We have got few limitations to share in our study. First, the response rate of completion of questionnaire with food frequencies and anthropometrics was 66%. This is slightly higher than expected. The 34% non-responsiveness in our study data might create a sample bias and ultimately in prevalence results in both directions. Secondly, we used the CDC 2000 reference standard for BMI which underestimates the prevalence when compared with WHO standards 2007. This might make it difficult to compare with studies done by using IOTF or WHO cut offs. As future ideas, it can be suggested, Saudi Arabia needs to establish a national governmental database on overweight and obesity for children through 10 years National Health and Nutrition Examination survey such as conducted in the US. Future research also needs to study home environment as well as look at how nutrition and physical activity is promoted in the school environment in Saudi Arabia. How good are schools in demonstrating best practices to curb the menace of obesity? How can one apply these best practices to schools at national level? These are important potential research questions to be answered in the near future.

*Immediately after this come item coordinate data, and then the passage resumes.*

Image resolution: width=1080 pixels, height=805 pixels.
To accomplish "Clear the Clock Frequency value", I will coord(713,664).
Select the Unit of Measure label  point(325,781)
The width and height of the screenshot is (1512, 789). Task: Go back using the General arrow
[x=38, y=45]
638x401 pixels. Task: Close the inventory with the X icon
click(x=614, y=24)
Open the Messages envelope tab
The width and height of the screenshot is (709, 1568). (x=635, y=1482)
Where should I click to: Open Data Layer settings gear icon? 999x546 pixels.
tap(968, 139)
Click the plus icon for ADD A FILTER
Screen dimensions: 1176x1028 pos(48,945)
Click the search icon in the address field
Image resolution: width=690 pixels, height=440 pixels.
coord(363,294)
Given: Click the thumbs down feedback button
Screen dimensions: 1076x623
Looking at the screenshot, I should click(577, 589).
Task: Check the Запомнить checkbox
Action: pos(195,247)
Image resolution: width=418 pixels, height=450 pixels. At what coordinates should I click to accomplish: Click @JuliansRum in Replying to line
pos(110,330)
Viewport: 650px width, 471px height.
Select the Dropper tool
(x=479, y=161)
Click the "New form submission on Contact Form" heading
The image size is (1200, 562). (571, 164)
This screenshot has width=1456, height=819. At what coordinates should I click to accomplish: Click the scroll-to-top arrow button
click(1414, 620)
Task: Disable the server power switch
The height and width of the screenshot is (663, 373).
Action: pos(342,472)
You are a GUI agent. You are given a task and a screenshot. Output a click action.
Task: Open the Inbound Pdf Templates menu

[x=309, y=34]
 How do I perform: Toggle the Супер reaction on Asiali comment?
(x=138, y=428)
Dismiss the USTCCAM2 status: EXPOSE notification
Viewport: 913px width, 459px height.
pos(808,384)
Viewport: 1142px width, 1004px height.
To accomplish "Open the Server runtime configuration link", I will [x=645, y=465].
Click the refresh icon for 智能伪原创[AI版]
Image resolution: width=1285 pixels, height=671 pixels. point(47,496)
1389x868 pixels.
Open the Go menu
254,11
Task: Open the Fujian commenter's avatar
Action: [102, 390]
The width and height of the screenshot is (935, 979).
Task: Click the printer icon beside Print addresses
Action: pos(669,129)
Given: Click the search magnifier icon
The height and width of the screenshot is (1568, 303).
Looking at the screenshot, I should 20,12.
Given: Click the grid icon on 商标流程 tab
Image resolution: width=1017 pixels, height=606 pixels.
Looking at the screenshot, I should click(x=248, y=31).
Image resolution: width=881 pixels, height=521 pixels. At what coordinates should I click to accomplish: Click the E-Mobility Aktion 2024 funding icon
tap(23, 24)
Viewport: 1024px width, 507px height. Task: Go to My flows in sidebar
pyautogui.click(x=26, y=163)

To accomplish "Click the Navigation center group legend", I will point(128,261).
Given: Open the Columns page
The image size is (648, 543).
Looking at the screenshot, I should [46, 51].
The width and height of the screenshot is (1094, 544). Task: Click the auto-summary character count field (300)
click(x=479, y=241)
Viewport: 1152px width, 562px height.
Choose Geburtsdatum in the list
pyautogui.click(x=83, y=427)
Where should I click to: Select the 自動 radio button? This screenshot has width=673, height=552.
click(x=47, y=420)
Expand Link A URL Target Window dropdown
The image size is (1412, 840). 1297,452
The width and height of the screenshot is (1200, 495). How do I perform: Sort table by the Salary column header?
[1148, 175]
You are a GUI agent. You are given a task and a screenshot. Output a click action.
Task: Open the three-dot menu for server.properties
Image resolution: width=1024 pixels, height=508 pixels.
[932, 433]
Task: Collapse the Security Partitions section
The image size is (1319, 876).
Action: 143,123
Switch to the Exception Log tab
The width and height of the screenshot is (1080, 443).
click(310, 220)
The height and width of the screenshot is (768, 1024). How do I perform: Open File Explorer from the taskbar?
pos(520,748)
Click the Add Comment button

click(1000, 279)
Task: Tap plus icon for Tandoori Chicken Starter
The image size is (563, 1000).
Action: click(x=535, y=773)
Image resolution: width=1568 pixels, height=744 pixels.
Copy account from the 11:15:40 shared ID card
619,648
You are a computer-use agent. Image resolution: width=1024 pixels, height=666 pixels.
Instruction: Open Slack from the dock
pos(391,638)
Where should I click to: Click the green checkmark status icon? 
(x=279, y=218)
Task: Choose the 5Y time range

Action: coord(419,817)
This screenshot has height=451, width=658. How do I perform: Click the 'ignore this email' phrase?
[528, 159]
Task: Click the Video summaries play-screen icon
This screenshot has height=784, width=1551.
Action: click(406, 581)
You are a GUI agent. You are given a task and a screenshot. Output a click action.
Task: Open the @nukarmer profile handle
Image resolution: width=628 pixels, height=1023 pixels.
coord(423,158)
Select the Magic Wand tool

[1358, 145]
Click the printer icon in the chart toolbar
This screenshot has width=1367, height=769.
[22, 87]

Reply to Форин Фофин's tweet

We can conclude from our study that obesity in children is at alarming levels in Madinah and thus the risk of non-communicable diseases is likely to rise in this city in near future at a drastic pace. This state of health of school children of Madinah likely to incur huge cost for treatment of obesity related diseases. Concerted efforts are required at war footings jointly by Ministry of Health (MOH), Ministry of Education (MOE) in collaboration with other relevant governmental agencies and Nutrition healthcare professional bodies in order to tackle the obesogenic environment in the Holy city of Madinah Al Munawarrah. This is the high time to adopt A whole- of-Government and whole-of-society approach to tackle the obesogenic environment otherwise no other approach will be able to halt obesity.
We greatly acknowledge and highly appreciate the support and encouragement provided by Mr. Mansour Al Askar –Executive Director Prince Muhammad Bin Abdulaziz Hospital, Madinah Al Munawarah-MNGHA. We also acknowledge our Clinical Dietitians at Prince Muhammad Bin Abdulaziz Hospital- Madinah Al Munawarah, Ms. Bushra Alharthi, Ms.Nur Adila and Ms. Marwa Al Qarras and all those interns from Taiba University who played a role in the collection of data along with the author and co-authors of this study. We also acknowledge the help extended by Nursing staff namely Mr. Ehab, Kuhail Khldon Hassan, Eyad Numan, Haitham sarhan in data collection. Special thanks for Ms. Eshraq Al oufi for all her secretarial support during proposal writing and data entry and amalgamation. Bundle of thanks go to the Ministry of Education and their dedicated staff, school administration, teachers, students and their parents in Madinah region for their full cooperation. Last but not least King Abdullah International Medical research Centre for their supervision extensive guidance, technical support provided by Institutional Review Board (IRB) and research funding Committee (RFC) for financial support to conduct the study as per GCP /ICH standards.